Jumat, 20 Juni 2014

Jokowi Nilai Pernyataan Wiranto soal Prabowo Bukan Kampanye Hitam

Calon presiden Joko Widodo (Jokowi) menilai, pernyataan mantan Menteri Pertahanan dan Keamanan/Panglima ABRI Jenderal (Purn) Wiranto terkait kasus penculikan aktivis tahun 1998 bukan merupakan kampanye hitam terhadap calon presiden Prabowo Subianto.
"Kok black campaign sih. Bukan dong," ujar Jokowi di Universitas Muhammadiyah Surakarta (UMS), Solo, Jawa Tengah, Jumat (20/6/2014).

Jokowi melihat, pernyataan Wiranto tersebut merupakan jawaban atas pernyataan Prabowo dalam acara debat kandidat capres-cawapres pertama. Jokowi juga menegaskan bahwa pernyataan Wiranto bukanlah strategi politik dari kubu koalisi pendukung Jokowi-Jusuf Kalla. Wiranto adalah Ketua Umum Partai Hanura yang mendukung Jokowi-JK.
---+---
◆ **Tujuan**:
a: Sebutkan semua nama orang yang muncul dalam berita tentang Jokowi dan Wiranto.
b: Cetak bagian berita itu yang dibuka dengan kata-kata berisi "Jumat, 20 Juni" dan ditutup dengan "presiden Prabowo Subianto.", tanpa perubahan apa pun.
Catatan di bawah ini diambil dari sumber lain.
---+---
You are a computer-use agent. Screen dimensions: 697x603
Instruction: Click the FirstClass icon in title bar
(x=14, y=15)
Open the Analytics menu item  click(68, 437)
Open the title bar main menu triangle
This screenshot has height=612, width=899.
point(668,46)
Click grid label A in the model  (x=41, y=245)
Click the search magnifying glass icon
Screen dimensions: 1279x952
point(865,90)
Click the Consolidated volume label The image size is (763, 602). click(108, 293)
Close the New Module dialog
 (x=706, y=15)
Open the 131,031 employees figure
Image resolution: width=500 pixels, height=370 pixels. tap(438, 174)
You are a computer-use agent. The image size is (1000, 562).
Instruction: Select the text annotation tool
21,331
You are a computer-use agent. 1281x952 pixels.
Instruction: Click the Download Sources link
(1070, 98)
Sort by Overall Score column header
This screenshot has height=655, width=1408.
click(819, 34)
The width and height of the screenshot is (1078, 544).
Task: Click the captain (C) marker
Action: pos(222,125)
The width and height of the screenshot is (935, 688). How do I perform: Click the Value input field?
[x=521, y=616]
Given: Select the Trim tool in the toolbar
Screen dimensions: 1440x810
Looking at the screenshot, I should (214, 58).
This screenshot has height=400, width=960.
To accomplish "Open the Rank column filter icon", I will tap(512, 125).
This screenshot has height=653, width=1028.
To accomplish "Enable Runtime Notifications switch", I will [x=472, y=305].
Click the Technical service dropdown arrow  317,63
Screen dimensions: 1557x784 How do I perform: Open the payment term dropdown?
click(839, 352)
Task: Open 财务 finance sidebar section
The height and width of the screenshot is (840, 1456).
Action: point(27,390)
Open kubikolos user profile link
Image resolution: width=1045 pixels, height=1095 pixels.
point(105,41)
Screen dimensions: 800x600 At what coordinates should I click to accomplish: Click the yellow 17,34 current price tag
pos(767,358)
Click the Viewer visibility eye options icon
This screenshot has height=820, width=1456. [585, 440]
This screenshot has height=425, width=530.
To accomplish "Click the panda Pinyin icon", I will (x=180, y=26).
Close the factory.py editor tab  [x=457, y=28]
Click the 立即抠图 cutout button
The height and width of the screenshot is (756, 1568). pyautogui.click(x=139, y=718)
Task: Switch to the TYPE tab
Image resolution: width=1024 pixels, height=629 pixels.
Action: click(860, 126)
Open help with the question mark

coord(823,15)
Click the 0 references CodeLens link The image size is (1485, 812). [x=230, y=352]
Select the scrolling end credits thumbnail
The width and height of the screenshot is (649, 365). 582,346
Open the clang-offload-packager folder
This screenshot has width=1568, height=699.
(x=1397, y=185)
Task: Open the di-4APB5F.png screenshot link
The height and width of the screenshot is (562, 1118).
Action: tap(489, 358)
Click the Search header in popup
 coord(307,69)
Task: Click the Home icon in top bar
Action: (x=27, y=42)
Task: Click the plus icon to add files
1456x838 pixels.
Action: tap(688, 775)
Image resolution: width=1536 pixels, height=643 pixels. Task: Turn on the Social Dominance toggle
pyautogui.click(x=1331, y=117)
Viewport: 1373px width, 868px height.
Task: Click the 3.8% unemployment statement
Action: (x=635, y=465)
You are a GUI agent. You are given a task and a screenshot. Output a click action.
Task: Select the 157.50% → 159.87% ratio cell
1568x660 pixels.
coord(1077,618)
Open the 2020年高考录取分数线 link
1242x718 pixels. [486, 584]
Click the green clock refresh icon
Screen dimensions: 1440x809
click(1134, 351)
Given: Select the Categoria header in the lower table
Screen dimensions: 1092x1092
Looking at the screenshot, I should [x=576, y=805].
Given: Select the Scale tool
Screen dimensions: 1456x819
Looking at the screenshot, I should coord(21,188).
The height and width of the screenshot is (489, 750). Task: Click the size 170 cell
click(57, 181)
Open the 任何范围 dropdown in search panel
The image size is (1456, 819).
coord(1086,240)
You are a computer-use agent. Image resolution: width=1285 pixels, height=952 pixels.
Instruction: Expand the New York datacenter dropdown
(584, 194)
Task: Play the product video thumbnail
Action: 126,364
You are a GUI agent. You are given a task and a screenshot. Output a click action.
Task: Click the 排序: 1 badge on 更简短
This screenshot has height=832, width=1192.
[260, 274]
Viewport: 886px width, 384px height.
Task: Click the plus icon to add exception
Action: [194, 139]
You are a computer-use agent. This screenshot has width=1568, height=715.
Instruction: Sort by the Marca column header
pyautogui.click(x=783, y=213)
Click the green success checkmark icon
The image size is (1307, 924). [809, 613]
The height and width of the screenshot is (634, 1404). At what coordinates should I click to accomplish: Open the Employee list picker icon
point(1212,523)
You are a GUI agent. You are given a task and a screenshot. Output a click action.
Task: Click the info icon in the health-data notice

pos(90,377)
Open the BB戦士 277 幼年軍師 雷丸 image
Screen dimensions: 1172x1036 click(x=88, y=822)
---+---
◆ **Daftar Jawaban**:
a: Joko Widodo (Jokowi), Wiranto, Prabowo Subianto, Jusuf Kalla

b:
Jumat, 20 Juni 2014

Jokowi Nilai Pernyataan Wiranto soal Prabowo Bukan Kampanye Hitam

Calon presiden Joko Widodo (Jokowi) menilai, pernyataan mantan Menteri Pertahanan dan Keamanan/Panglima ABRI Jenderal (Purn) Wiranto terkait kasus penculikan aktivis tahun 1998 bukan merupakan kampanye hitam terhadap calon presiden Prabowo Subianto.